Anti-Competitive measures and consumer rights questioned

Messaging platform WhatsApp recently made headlines after it announced changes to its privacy policy.

As of March of 2020, WhatsApp boasted circa two billion active users, arguably in part due to its end-to-end encryption which ensures that only the users communicating with each other are able to access the content shared, a feature missing from other messaging apps such as Messenger.

WhatsApp was first launched in 2009 and in 2014 it was purchased by Facebook for $19 billion. The acquisition itself was criticised as yet another move by Facebook, which also owns Instagram and Messenger, to stifle competition. The acquisition led to the EU Commission imposing a €110 million fine on the social media giant for providing misleading information in relation to the takeover and Facebook’s ability to link user accounts with those of WhatsApp, which it later did.

Furthermore, last December, the US Federal Trade Commission together with 46 states filed a lawsuit against Facebook, accusing the company of engaging in anti-competitive conduct and actively working to eliminate threats to its social media monopoly. The FTC claims that Facebook’s behaviour, namely its takeover of companies it competes with and the conditions it imposes on software developers, allows consumers very little choice but to use its platforms, and asked the Court to inter alia order the company to divest of its shares in Instagram and WhatsApp as well as require it to obtain approval prior to new mergers and acquisitions.

User Data Sharing – is consumers’ data protection sufficiently guaranteed?
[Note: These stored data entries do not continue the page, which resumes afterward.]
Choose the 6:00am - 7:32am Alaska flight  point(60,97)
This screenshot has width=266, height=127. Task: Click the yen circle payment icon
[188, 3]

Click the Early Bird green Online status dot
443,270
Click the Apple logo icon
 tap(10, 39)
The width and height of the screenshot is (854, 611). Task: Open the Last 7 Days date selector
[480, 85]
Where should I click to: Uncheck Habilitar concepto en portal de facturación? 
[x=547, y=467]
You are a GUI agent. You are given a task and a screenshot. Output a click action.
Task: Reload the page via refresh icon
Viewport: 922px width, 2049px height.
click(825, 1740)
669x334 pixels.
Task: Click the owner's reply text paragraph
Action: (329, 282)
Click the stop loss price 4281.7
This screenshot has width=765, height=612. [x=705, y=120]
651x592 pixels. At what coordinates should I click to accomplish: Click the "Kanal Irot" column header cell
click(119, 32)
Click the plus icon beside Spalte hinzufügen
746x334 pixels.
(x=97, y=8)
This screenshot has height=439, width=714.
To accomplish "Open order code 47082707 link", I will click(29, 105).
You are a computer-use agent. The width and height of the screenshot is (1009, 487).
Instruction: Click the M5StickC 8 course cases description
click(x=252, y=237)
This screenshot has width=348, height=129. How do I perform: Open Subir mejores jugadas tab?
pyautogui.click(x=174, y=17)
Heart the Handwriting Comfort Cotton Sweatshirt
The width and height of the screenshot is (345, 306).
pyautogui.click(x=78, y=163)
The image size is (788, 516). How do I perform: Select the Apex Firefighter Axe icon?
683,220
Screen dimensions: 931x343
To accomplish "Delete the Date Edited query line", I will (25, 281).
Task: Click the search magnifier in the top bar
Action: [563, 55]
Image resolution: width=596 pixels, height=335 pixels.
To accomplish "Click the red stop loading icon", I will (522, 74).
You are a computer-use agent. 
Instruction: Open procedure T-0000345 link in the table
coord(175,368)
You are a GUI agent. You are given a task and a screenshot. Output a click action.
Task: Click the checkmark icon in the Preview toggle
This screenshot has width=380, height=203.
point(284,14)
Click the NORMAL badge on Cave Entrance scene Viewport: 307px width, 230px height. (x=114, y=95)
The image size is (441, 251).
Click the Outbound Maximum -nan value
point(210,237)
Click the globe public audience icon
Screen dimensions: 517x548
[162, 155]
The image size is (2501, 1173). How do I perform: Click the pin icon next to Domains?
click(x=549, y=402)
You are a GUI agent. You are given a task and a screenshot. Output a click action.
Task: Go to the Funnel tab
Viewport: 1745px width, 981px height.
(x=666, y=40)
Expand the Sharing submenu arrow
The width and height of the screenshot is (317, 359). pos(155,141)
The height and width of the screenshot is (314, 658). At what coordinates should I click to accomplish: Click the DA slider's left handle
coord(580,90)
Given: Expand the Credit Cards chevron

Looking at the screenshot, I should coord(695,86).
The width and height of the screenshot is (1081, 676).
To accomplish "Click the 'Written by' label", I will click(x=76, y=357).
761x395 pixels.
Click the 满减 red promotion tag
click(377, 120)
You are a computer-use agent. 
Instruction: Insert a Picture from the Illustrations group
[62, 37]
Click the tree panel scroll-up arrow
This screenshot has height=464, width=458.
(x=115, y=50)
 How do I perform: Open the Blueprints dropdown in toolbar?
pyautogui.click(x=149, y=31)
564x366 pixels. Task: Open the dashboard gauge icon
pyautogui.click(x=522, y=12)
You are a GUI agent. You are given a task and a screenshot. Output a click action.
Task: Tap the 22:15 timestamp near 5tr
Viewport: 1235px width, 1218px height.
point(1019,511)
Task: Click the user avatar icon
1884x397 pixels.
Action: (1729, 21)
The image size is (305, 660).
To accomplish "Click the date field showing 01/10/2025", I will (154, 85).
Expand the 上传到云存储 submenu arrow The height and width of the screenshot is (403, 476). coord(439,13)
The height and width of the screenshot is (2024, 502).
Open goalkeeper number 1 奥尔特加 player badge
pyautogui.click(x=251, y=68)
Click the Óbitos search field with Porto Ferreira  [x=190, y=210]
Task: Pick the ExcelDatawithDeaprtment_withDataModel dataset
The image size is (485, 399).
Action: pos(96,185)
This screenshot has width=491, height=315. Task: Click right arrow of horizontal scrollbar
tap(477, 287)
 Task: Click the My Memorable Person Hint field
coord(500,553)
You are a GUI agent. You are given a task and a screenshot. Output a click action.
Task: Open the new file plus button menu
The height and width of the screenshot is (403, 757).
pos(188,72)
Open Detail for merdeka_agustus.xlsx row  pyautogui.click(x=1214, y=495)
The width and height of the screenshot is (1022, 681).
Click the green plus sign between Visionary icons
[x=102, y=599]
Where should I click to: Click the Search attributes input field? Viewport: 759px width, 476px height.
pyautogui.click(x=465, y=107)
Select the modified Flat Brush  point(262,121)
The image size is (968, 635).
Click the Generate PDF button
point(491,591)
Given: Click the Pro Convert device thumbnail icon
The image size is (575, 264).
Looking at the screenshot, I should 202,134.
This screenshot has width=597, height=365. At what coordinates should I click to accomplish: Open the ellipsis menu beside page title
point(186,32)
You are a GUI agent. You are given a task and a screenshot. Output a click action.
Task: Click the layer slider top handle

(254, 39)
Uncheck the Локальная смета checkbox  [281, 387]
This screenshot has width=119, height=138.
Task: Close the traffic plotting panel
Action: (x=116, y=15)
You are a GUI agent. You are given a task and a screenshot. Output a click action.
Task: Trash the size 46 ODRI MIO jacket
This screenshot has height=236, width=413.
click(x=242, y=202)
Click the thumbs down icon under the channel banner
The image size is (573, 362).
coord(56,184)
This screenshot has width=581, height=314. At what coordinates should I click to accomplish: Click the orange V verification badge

Recently, Facebook was once again put under the scrutiny of regulators after it announced changes to WhatsApp’s privacy policy which will allow it to share the information it collects from users with the other companies owned by Facebook. This information includes account registration information, transaction data, service-related data, mobile device information, IP addresses, and information on how a user interacts with others, including businesses, when using the app.

If WhatsApp users refuse to give their consent to the changes effected, they are unable to continue using the app. Thus, in practice there is no choice but to consent. This goes against the very spirit of the GDPR which is founded on the ability of data subjects to choose to refuse or withdraw their consent at any time. If the only choice a data subject has is to stop using the app, then there is no choice at all.

Whilst the legality of the changes remains to be examined more thoroughly, EU regulations on data protection succeeded in preventing further changes which will be rolled out in countries outside the EU. For instance, the US version of the privacy policy will enable WhatsApp to connect to users’ Facebook Pay accounts in an effort for the company to monetise the app. This change does not feature in the EU version of the privacy policy.

It should be noted further that the features unique to WhatsApp will remain intact. WhatsApp, and by extension, Facebook, will still be unable to view the messages or hear calls between users, access shared locations, share users’ contacts, or keep logs of who users are messaging or calling.

While this may be enough to put some users’ minds at ease, the changes nonetheless raise valid concerns, especially when viewed in light of Facebook’s history in mishandling data, culminating in the Cambridge Analytica scandal.

Following the concerns raised and the switch of hundreds of thousands of users to alternative apps such as Signal, WhatsApp has removed the previously imposed 8th February deadline for users to accept the changes made and has instead announced that it would work on clearing up the confusion and purported misinformation being circulated before imposing the new changes.